I-a Rule space structure
As one of the most significant technologies for large-scale data center network, Software Defined Network (SDN) demonstrates great potentiality on management, scalability and other features. SDN-enabled switches, managed by a logically centralized controller, support fine-grained and flow-level controls of data center networks. Such controls are desirable with flexible policies under programmable configuration and visible flow management [1, 2, 3, 4]. Typically, the flow-based control is implemented by installing simple packet-processing rules in the underlying switches. These rules can match the head of packet-header fields in the network flows, and perform some actions, such as forwarding, modifying, or sending to controller for further processing. For each flow, combining multiple policies can provide a flexible, fine-grained and dynamical control. However, with the increasing number of flows in data center networks, the flow-based control leads to a combinatorial explosion in terms of all number of rules per switch.
In previous SDN switches, Ternary Content Addressable Memory (TCAM) is a typical memory to store rules, which can compare an incoming packet to the patterns in all of rules at a line rate simultaneously . However, TCAM is not a cost-effective way to provide high performance. First, compared to the ordinary RAM, TCAM needs approximate 400 times monetary cost and consumes 100 times power. Second, even in high-end commodity switches, due to the limited size of TCAM, the space cannot contain a large number of various rules. Furthermore, the updating speed of rules is slow in TCAM, which supplies around 50 rule-table updates per second. This is a major restriction for adopting policies to support flow-based control in large-scale networks .

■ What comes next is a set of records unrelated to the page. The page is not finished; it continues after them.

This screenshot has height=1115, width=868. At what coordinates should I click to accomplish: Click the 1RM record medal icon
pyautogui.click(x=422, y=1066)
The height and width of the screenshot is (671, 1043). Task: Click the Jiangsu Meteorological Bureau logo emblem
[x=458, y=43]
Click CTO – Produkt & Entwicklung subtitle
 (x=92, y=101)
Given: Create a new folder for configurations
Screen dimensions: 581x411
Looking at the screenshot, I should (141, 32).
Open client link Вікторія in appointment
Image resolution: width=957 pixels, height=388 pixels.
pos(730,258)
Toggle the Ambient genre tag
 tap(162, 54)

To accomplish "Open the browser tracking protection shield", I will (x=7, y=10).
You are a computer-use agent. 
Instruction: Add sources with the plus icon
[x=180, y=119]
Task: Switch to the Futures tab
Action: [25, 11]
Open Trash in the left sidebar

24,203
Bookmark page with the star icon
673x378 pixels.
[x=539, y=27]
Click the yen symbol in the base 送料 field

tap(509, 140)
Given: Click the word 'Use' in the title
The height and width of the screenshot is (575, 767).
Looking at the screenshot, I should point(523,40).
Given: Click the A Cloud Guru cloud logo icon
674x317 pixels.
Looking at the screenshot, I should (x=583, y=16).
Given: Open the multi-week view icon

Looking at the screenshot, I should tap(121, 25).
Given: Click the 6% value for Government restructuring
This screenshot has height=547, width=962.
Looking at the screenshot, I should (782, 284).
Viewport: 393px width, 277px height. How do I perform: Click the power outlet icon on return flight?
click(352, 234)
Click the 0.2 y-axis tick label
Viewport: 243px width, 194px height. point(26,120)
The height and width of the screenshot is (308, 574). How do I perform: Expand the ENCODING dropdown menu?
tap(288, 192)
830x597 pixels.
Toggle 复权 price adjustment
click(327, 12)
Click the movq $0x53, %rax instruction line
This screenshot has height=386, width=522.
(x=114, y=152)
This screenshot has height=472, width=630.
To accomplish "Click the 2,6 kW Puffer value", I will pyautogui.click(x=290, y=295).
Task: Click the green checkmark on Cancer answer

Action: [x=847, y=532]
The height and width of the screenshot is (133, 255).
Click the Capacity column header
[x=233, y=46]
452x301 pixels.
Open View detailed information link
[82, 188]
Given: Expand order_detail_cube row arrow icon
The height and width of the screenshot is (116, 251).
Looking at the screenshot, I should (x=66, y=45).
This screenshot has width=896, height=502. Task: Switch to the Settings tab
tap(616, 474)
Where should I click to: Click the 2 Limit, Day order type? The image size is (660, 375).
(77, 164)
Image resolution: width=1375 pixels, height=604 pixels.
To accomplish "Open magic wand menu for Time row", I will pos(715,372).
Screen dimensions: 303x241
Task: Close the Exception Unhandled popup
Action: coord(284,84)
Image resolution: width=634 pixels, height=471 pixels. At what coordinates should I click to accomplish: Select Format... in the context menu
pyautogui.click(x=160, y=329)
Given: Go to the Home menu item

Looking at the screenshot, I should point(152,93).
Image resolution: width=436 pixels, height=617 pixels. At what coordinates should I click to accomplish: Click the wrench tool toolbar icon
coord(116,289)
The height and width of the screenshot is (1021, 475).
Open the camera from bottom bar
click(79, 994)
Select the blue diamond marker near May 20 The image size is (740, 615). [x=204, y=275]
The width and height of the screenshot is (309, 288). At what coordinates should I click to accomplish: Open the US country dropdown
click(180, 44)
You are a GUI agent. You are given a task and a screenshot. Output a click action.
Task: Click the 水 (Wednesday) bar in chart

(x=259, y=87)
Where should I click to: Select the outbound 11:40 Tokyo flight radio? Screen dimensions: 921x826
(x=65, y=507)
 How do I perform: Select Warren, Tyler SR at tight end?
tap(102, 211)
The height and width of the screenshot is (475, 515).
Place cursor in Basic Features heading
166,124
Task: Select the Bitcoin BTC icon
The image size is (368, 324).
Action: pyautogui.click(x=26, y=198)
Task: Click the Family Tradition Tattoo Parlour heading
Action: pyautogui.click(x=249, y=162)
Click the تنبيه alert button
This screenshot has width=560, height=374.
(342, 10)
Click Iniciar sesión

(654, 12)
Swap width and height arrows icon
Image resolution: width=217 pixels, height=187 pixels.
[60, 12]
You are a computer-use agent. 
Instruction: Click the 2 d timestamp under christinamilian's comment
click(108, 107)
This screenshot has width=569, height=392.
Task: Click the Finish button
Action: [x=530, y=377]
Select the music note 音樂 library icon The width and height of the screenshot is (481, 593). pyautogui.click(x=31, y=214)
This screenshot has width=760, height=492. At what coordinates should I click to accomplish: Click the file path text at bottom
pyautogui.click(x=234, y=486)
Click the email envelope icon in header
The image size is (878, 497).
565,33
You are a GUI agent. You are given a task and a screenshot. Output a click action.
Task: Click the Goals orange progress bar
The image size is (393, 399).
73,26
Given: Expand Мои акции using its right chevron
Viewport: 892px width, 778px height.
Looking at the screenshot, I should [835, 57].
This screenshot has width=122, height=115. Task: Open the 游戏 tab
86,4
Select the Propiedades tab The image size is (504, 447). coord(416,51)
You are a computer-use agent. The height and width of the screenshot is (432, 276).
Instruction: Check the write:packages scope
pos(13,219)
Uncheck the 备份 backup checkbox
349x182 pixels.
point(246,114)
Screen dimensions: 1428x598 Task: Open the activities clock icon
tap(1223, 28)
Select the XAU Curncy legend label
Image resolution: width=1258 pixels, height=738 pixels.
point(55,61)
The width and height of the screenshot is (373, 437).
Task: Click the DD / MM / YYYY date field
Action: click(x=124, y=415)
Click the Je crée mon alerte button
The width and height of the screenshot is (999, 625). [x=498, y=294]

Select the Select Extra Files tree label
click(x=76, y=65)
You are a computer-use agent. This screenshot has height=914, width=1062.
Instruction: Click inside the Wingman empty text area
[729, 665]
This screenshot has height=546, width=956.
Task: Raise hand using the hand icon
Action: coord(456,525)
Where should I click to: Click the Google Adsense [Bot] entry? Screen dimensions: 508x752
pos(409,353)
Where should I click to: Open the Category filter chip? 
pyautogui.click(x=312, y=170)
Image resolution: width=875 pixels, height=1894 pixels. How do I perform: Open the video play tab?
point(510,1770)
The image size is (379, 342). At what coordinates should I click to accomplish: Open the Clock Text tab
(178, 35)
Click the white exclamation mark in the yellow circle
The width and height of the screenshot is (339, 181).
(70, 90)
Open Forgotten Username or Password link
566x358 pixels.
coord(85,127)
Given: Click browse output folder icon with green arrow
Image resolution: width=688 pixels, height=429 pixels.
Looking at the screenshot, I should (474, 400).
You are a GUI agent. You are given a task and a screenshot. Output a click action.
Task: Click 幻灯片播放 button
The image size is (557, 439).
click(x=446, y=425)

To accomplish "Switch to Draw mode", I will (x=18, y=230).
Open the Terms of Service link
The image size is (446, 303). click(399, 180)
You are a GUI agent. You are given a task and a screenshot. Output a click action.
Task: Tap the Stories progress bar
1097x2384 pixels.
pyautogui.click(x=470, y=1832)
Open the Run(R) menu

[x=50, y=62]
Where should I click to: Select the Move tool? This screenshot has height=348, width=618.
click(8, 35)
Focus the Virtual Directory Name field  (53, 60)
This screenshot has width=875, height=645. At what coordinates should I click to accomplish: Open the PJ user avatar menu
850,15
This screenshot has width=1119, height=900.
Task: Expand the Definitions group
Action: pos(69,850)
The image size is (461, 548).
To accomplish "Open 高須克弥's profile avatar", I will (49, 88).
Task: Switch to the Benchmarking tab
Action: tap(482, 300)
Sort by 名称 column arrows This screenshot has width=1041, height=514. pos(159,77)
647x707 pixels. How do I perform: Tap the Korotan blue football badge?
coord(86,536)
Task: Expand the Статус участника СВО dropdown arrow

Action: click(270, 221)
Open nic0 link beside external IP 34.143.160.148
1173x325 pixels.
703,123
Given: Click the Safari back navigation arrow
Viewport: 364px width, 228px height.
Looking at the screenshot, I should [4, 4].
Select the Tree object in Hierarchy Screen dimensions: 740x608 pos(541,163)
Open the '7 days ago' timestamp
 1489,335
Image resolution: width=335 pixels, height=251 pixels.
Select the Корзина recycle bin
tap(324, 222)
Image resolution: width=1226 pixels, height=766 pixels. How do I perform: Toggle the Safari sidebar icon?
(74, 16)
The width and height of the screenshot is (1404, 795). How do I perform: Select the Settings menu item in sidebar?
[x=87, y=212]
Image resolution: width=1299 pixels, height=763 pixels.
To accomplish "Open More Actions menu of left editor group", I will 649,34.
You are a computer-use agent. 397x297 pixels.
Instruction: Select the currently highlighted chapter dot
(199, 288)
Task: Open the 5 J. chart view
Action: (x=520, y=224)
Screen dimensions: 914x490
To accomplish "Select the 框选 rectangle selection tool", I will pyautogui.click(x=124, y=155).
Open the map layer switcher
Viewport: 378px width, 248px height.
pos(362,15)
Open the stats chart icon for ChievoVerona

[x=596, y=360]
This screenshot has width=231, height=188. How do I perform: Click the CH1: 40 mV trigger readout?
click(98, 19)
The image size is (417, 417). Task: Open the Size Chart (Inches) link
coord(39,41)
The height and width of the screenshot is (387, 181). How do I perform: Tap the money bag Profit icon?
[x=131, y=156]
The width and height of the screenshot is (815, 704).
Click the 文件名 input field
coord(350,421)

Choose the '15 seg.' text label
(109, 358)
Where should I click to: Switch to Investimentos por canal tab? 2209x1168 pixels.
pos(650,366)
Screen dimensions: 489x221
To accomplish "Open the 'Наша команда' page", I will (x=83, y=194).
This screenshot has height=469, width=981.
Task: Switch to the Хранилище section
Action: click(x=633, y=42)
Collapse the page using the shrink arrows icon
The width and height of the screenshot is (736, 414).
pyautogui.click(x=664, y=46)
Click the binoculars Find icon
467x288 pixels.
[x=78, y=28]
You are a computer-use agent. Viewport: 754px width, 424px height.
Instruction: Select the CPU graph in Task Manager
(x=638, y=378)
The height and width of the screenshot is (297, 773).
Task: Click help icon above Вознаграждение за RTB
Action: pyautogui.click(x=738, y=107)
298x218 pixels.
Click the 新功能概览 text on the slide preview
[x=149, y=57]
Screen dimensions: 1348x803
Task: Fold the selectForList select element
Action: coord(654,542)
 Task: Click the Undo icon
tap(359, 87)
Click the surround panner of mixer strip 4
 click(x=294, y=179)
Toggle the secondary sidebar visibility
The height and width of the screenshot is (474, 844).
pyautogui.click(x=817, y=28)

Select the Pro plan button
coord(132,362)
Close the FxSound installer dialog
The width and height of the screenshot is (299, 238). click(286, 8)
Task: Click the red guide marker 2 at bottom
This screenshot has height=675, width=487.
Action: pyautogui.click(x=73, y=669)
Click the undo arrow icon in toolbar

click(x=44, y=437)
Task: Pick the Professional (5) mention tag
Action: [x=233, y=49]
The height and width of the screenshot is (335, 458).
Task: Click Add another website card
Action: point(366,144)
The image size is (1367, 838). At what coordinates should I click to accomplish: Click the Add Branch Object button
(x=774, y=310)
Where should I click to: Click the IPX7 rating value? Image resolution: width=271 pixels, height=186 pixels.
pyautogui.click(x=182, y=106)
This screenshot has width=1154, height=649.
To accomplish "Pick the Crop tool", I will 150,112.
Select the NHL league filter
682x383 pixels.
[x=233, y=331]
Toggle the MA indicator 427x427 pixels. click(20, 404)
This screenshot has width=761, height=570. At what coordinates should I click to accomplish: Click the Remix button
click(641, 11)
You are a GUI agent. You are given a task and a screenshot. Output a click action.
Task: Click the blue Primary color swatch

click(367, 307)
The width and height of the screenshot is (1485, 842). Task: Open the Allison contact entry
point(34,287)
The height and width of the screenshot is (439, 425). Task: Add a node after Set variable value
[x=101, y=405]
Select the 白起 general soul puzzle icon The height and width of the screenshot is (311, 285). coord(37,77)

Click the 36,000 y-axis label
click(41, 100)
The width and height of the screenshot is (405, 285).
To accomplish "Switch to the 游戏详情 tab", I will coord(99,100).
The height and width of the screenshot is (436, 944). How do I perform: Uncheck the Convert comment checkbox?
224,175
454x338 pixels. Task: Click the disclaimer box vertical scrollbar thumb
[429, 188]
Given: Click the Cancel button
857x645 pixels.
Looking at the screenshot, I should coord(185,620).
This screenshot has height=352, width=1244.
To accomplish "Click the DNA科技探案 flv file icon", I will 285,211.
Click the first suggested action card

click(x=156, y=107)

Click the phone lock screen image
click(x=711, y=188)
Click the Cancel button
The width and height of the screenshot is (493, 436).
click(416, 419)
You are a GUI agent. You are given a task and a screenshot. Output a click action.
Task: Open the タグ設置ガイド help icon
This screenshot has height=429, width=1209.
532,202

Rule placement optimization is an existing method to improve the processing capacity of data center networks [7, 8, 9]. The mechanism of this method is that by getting the information on the whole network, after some analysis on all existing flows, a proper placement strategy can be found to improve the flow processing capacity. However, these optimizing strategies are usually static with a limited number of flows. Furthermore, when the status of flows changes, such as flow destination movement, traffic variation, etc., updating the rules in all switches is unaffordable.
Unlike rule placement optimization which regards rule space as a limited resource, rule caching strategies efficiently use space to store the rules and cache the most frequent rules in TCAM as caching [10, 11, 12]. Therefore, all rules can be handled in the network via replacement policies and the performance can be enhanced in terms of high hit ratio. Compared to the rule placement optimization methods, rule caching is a better approach to enable the flow-based control to provide both high performance and scalability, especially in a large-scale data center network.
Ordinary caching algorithms, such as Least Recently Used (LRU), are not appropriate to the flow-based control in large-scale data center networks. One reason is that these algorithms are based on single rule replacement for each switch, while proper control policies should be based on a global view of multiple rules in all switches. Furthermore, the fact that flow traffic is predictable and correlated with time should be exploited. Through acquiring and analyzing the history flow information, an SDN controller can easily get the significant information of applications, i.e., the prediction of flow traffic distribution, such that higher performance can be archived.
To address this problem on rule caching, in this paper, we model the optimization problem and design a caching algorithm based on the prefetching and replacement strategies. This algorithm achieves high hit ratio by replacing rules with the flow forwarding paths and replacing them integrally with different replacement strategies for predictable and unpredictable flows.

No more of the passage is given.